Here's why - the first pick has a 1/3 chance of being correct, but switching gives you the valuable prize 2/3 of the time. So nothing changes the odds of the first pick (1/3), but eliminating one door (the open one) doubles the chance of winning.
Yes, but the difference here is that you know the MC opened a door without the prize. If the MC opened one door in secret and you don't know whether it had the prize or not, then you don't improve your odds any by switching.
 

DeletedUser14197

I think it is more like putting a large number of tickets in a pot, say maybe 200,000. 10,000 of them would be winning tickets.
 

lemur

Well-Known Member
It does refer to the probability of an individual event. But it doesn't require that the outcome of that individual event is independent of other events that may have occurred before.

If the "5% chance" does refer to the probability of an individual event, then the outcome of other events is irrelevant. Otherwise, in some circumstances it wouldn't be 5% anymore — as others have already pointed out.

The odds depend on the information you have.

No, your perception of the odds depends on the information you have. You're conflating risk-in-fact with risk perception.
 

DeletedUser8152

Nope, you just seem to have a nonstandard idea of what probability means. Which is cool, just don't get too riled up about how other people use the term.
 

DeletedUser10076

You can get lost in the weeds with probability with this event. I find its best to simply play pot odds.

20% is worth the risk at 75 cups
10 is worth the risk at 150 cups
5% is worth the risk at 300 cups

its really 50, 100, 200 but i like a little extra cushion. I've won 5k+ on 4 worlds playing this way, and thats with not playing much last week.
 

DeletedUser20367

You can get lost in the weeds with probability with this event.

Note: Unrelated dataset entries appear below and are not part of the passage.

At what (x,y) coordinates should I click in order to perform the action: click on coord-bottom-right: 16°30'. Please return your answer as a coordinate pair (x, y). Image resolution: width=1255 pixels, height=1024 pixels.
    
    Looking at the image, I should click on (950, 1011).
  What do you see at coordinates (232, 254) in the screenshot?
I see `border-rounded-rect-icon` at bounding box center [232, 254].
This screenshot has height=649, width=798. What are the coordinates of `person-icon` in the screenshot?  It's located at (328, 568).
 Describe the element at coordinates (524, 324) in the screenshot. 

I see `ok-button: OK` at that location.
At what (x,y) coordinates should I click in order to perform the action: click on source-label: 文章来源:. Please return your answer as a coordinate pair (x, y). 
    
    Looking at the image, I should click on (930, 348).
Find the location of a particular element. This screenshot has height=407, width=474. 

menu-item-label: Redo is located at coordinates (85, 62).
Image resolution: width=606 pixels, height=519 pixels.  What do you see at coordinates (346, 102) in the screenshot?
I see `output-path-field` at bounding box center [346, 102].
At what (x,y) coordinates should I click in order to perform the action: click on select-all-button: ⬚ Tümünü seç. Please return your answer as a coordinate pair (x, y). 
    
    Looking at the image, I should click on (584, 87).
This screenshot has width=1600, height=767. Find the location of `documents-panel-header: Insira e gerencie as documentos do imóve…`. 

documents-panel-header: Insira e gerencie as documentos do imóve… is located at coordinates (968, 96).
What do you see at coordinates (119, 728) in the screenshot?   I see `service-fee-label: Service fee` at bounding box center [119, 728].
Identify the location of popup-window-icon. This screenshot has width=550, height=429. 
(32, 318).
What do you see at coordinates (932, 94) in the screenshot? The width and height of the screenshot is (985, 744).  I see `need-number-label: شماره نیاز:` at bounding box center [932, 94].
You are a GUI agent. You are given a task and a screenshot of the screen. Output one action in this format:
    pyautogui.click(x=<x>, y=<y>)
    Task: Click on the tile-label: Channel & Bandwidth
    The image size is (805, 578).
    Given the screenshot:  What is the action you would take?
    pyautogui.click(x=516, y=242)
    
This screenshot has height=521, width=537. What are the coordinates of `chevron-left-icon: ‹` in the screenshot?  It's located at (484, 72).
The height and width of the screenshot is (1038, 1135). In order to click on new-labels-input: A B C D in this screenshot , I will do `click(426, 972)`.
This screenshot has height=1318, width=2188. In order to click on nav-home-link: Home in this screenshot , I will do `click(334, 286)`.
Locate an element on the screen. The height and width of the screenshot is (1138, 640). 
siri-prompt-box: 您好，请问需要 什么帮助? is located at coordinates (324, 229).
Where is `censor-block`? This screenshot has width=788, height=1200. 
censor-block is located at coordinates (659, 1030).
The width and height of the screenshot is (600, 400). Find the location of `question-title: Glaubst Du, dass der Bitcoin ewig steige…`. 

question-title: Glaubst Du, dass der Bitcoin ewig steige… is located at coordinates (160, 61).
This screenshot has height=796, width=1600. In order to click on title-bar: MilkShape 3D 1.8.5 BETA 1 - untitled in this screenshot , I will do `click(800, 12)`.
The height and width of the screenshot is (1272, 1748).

I find its best to simply play pot odds.

20% is worth the risk at 75 cups
10 is worth the risk at 150 cups
5% is worth the risk at 300 cups

its really 50, 100, 200 but i like a little extra cushion. I've won 5k+ on 4 worlds playing this way, and thats with not playing much last week.

Yup, playing 6 worlds pretty much like this and am between 9k & 11k on all of them.
 

DeletedUser9433

During the World Cup event I won several neighborhood cups, none so far this year. :(
 

DeletedUser20367

What a joke.

It's not a joke. If Monty Hall had been allowed to play the game he could have won the new car every day since he knew which door it was behind. The contestants had (at the start of the game) only a 33% chance of winning because they didn't know which door the new car was behind.

I'm guessing that you are saying that the odds of the game 'when played as intended' don't depend on how much information you have and that is correct since if you have enough information to change the odds you are not 'playing as intended'.